I decided to change $3.3 \times 10^3$ to have a $10^4$ power.
To change $10^3$ to $10^4$, I need to multiply it by 10 (which is $10^1$). But since I can't just change the power, I need to balance it by dividing the number part by 10.
So, $3.3 \times 10^3$ becomes $(3.3 \div 10) \times (10^3 \times 10^1)$, which is $0.33 \times 10^4$.

Now the problem looks like this: $(5.2 \times 10^4) - (0.33 \times 10^4)$.
Since both numbers now have $10^4$, I can just subtract the numbers in front:
$5.2 - 0.33$
I can think of it as $5.20 - 0.33$.
$5.20 - 0.33 = 4.87$

So, the result is $4.87 \times 10^4$.
Finally, I checked if $4.87 \times 10^4$ is in standard form. Yes, it is, because $4.87$ is between 1 and 10 (it's $1 \le 4.87 < 10$). Perfect!

Alternative answer

Answer: $4.87 \times 10^4$ Explain
This is a question about subtracting numbers written in standard form (also called scientific notation) . The solving step is:

Hey friend! This problem wants us to subtract two numbers that look a bit tricky because they have different powers of 10. It's like trying to subtract apples from oranges – we need to make them the same first!
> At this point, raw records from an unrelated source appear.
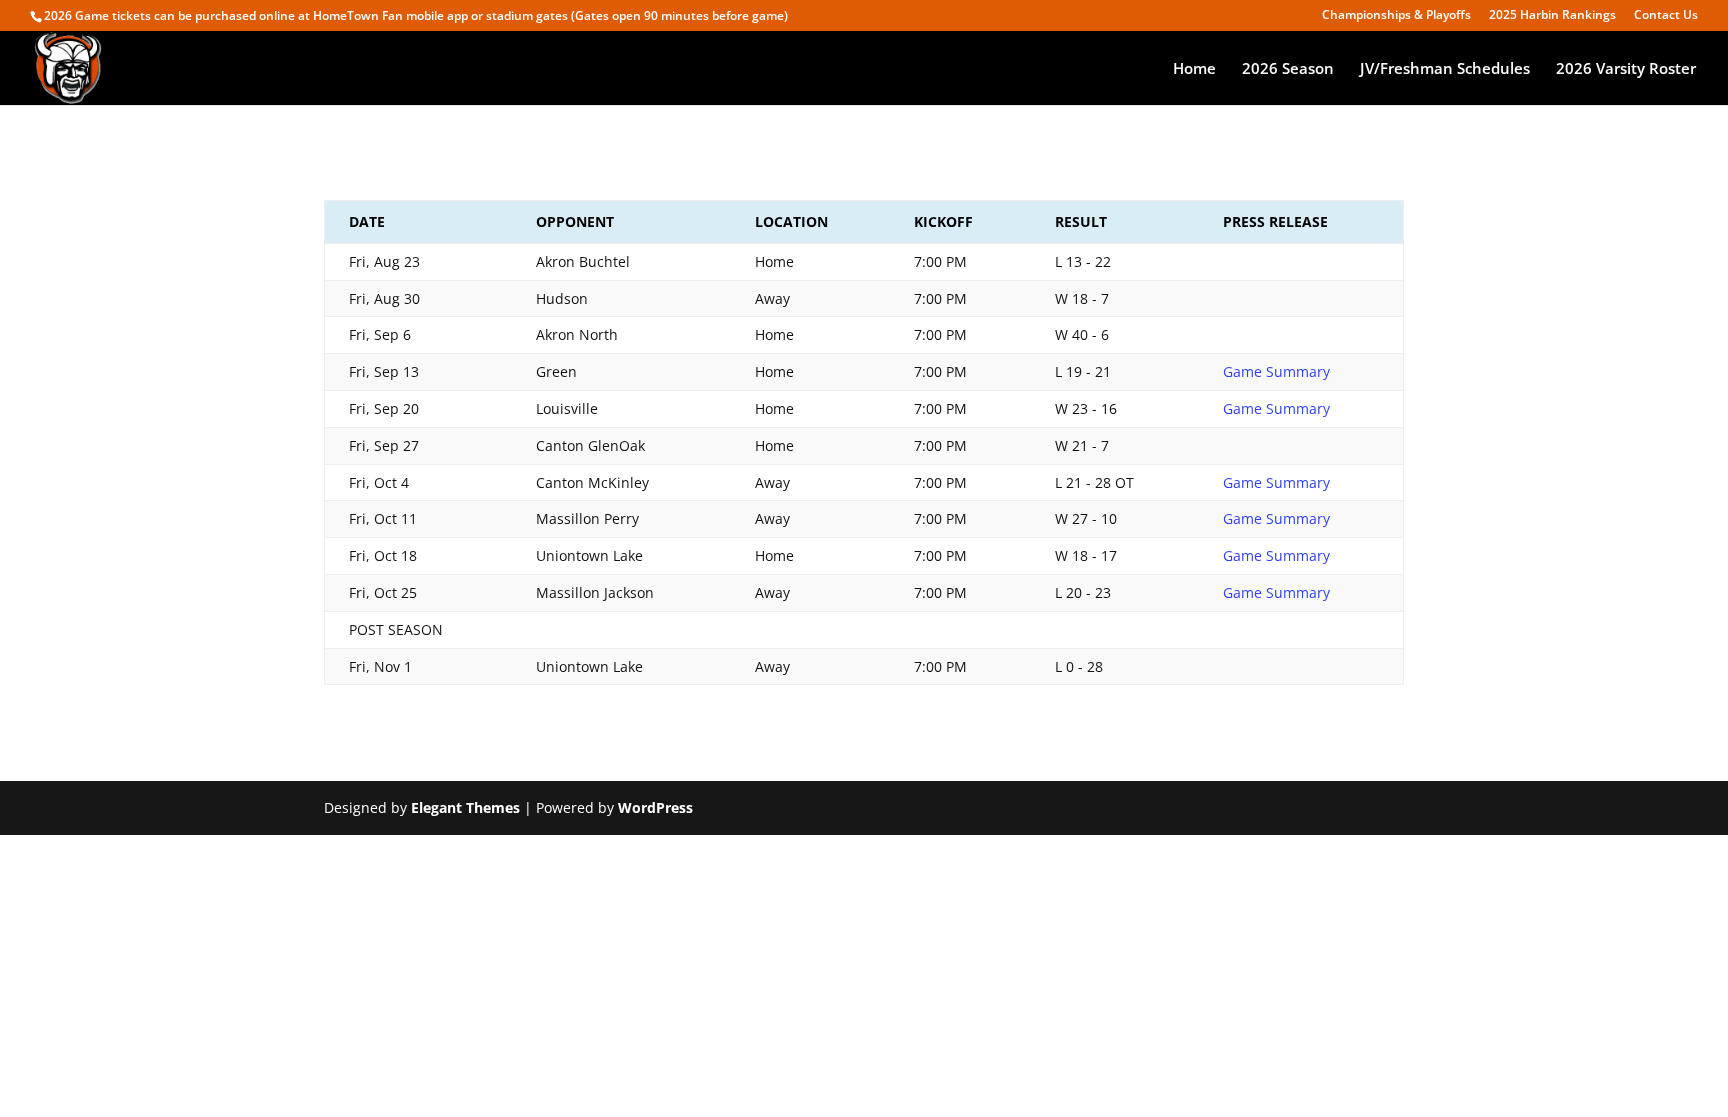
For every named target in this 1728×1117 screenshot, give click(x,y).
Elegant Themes (465, 807)
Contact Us (1666, 16)
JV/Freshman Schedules (1445, 69)
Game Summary (1276, 371)
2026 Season (1288, 69)
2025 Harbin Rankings (1552, 16)
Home (1194, 69)
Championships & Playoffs (1396, 16)
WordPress (655, 807)
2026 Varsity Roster (1626, 69)
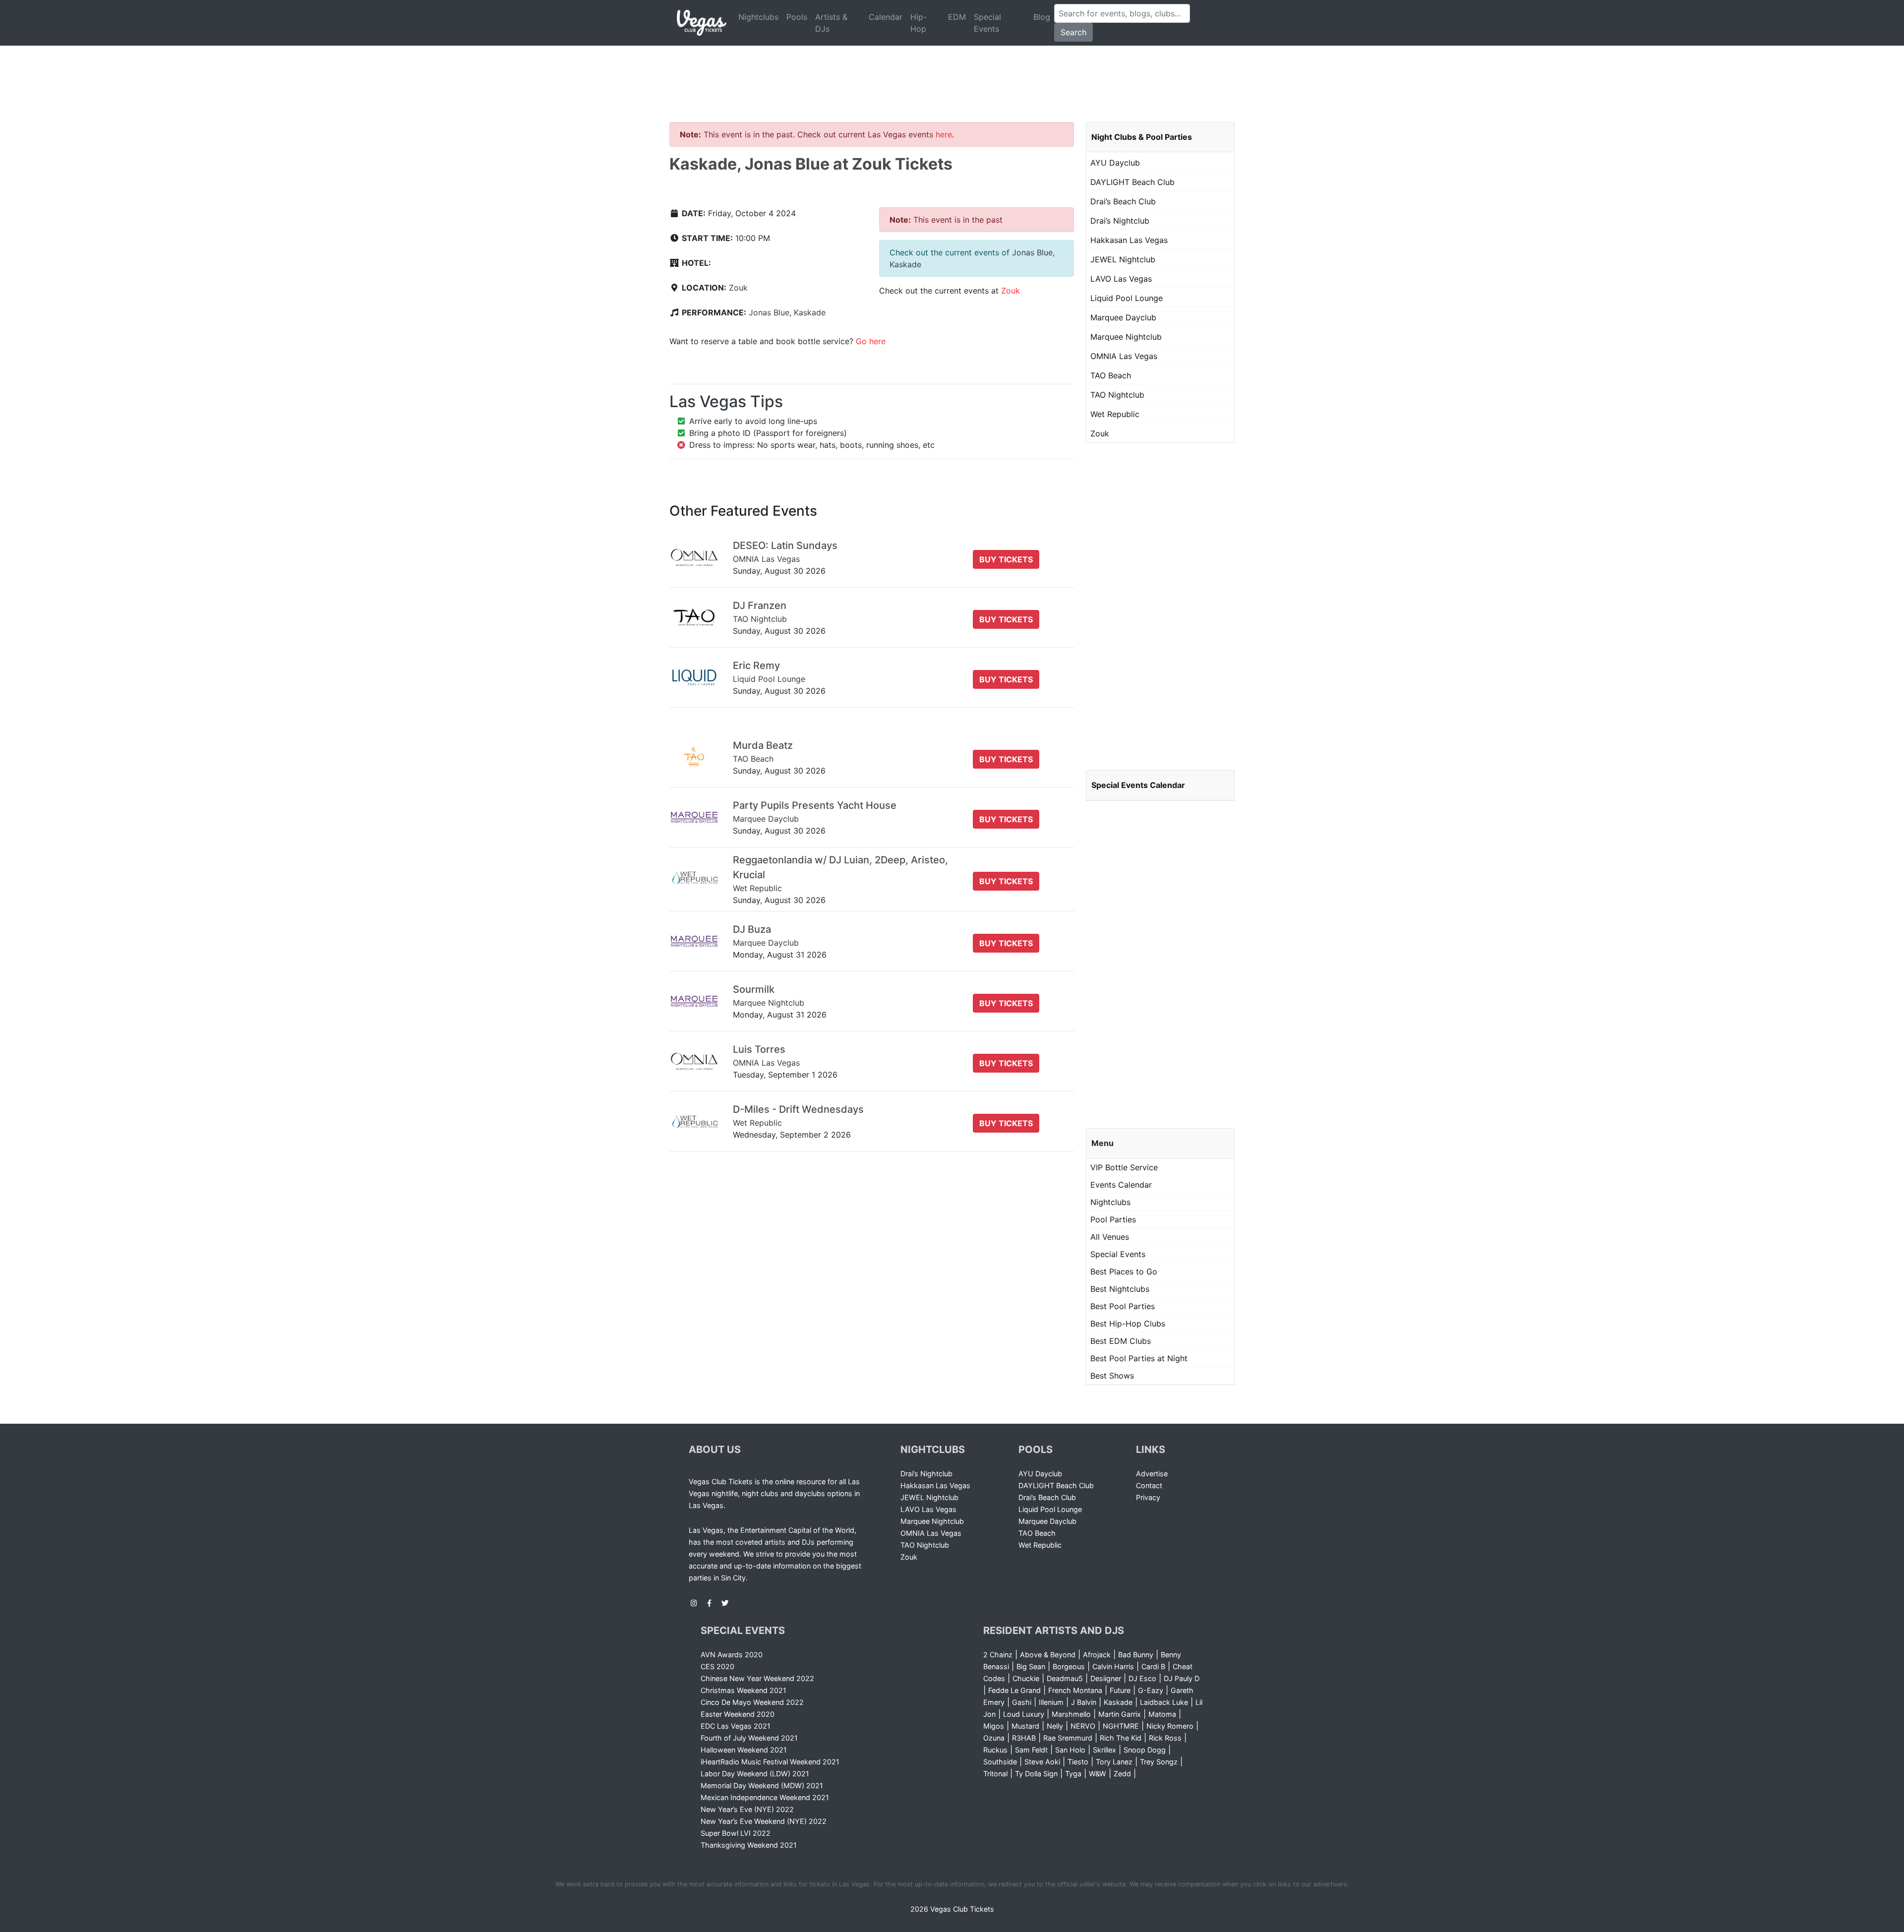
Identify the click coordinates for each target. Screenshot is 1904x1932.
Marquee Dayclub (1123, 317)
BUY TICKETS (1006, 559)
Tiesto (1078, 1761)
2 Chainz (997, 1654)
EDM (957, 17)
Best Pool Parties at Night (1139, 1358)
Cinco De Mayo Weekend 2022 (752, 1702)
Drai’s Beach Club (1123, 201)
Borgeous (1069, 1666)
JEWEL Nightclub (1122, 259)
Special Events (987, 23)
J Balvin (1083, 1702)
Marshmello (1071, 1714)
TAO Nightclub (1117, 395)
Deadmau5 (1065, 1678)
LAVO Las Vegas (1121, 279)
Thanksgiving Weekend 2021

1. **Make the powers of 10 the same:**
We have $5.2 \times 10^4$ and $3.3 \times 10^3$. The powers are $10^4$ and $10^3$. To subtract them easily, we need both numbers to have the *same* power of 10.
Let's change $3.3 \times 10^3$ so it also has $10^4$.
To change $10^3$ to $10^4$, we multiply by 10 (because $10^3 \times 10^1 = 10^4$).
But to keep the overall value of the number the same, if we multiply the $10^3$ part by 10, we have to divide the $3.3$ part by 10.
So, $3.3 \times 10^3$ becomes $(3.3 \div 10) \times (10 \times 10^3) = 0.33 \times 10^4$.

2. **Rewrite the problem:**
Now our problem looks like this:
$(5.2 \times 10^4) - (0.33 \times 10^4)$

3. **Subtract the numbers in front:**
Since both parts now have $10^4$, we can just subtract the numbers in front (the coefficients):
$5.2 - 0.33$
It's like subtracting decimals:
$5.20$
$-0.33$
-----
$4.87$

4. **Put it back together in standard form:**
So, the answer is $4.87$ and we just put the $10^4$ back with it.
The final answer is $4.87 \times 10^4$.
This is in standard form because $4.87$ is a number between 1 and 10 (it's $1 \le 4.87 < 10$).